According to the Bloomberg Billionaires Index, he was worth $212 billion on Thursday. His fortune dropped to roughly $201 billion after the claims were made public on Thursday night, according to the index.
According to an insider story, Musk's aerospace company, SpaceX, paid a flight attendant $250,000 in 2018 to settle a sexual misconduct lawsuit against him. The claim has been refuted by Musk.
Musk owns around 47% of SpaceX. The corporation was valued at $125 billion last week, according to reports. However, because it is a privately held corporation, its value does not fluctuate significantly from day to day.
Tesla's stock performance in public markets has the most significant impact on Musk's wealth. Per the BBC, Musk owns about 15% of the company. After news of the allegations emerged, Tesla's share price tanked 6.4%.
But Musk's sexual misconduct news and related financial fallout is just the latest incident in a protracted wealth decline since the start of this year. Per Bloomberg's estimate, he is now more than $69 billion poorer year-to-date. That's partly because Tesla's stock price was pulled down amid a global stock-market selloff as investors worried about the health of the global economy.
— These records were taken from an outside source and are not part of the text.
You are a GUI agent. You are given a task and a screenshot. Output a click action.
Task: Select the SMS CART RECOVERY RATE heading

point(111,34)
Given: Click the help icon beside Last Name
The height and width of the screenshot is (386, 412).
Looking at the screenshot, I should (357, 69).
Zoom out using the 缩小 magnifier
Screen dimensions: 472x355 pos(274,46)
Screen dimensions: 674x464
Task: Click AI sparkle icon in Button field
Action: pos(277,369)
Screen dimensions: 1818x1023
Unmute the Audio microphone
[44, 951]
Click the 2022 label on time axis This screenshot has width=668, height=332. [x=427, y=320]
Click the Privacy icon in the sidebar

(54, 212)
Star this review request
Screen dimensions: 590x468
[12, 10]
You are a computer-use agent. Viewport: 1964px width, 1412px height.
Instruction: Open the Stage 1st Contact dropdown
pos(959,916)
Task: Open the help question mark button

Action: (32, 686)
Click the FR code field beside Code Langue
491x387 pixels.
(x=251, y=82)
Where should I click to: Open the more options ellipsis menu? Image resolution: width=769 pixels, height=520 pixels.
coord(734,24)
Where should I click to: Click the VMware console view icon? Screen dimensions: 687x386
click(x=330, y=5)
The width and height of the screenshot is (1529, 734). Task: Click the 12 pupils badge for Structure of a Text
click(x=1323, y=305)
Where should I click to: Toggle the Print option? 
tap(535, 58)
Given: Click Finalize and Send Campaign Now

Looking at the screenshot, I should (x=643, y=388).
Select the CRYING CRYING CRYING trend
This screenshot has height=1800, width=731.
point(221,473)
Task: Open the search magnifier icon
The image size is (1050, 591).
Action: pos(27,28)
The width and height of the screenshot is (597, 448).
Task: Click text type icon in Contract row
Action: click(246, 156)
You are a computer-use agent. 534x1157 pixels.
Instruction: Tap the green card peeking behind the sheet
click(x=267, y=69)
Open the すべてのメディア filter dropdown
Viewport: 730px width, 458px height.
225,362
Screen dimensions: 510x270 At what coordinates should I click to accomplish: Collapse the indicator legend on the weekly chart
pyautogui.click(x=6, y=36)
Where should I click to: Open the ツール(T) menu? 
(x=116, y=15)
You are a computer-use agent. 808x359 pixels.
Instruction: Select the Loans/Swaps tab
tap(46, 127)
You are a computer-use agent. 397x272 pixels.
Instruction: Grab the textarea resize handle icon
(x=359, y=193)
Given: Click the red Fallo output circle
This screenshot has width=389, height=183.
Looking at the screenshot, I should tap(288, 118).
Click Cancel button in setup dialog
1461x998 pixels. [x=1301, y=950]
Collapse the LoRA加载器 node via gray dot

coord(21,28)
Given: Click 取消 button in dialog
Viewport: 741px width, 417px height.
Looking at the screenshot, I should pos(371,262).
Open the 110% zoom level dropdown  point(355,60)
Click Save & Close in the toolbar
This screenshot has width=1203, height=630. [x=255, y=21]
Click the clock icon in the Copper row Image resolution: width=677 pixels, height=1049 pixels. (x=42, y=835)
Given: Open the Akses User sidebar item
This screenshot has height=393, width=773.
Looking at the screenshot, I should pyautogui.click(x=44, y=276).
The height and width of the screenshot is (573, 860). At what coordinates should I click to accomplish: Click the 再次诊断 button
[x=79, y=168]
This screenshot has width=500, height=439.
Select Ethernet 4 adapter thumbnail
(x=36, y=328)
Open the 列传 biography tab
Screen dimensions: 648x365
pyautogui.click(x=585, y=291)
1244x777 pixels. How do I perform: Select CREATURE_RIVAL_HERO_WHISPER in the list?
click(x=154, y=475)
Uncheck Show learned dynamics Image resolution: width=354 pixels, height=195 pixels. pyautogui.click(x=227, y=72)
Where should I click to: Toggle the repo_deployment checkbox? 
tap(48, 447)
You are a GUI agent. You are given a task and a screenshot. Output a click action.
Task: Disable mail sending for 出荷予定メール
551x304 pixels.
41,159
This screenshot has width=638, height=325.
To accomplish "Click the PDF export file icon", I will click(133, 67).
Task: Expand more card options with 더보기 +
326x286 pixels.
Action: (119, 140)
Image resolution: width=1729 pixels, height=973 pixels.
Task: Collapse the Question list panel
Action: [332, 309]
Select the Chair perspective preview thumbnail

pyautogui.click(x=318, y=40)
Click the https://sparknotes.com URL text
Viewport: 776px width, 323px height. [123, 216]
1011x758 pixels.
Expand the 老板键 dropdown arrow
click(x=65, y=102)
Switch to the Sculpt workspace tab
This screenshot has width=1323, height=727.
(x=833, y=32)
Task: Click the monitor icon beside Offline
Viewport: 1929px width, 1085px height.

But it's also likely that Tesla's investors were thinking about "key-man risk," or how the damage faced by one individual could negatively impact an entire organization. "The distraction risks for Musk (perception is reality) are hard to ignore," Wedbush analyst Dan Ives tweeted on Thursday, referring to Musk's split attention between Tesla and his upcoming Twitter acquisition.
The fall in Tesla's stock price has picked up pace since Musk announced that he would take Twitter private for $44 billion in April. A day after that announcement, Tesla's stock plummeted more than 12%, as shareholders wondered how he would finance his Twitter takeover, Insider reported.
Bloomberg reported that last week alone, the carmaker's stock was down 14%, wiping out about $110 billion from its market valuation. As long as the Twitter deal is out there, and as long as Tesla's stock is falling, people worry that Musk will have to sell more stock and will get distracted and not pay as much attention to Tesla as he should," Gary Black, founder and managing partner at the actively-managed ETF Future Fund LLC, told Bloomberg.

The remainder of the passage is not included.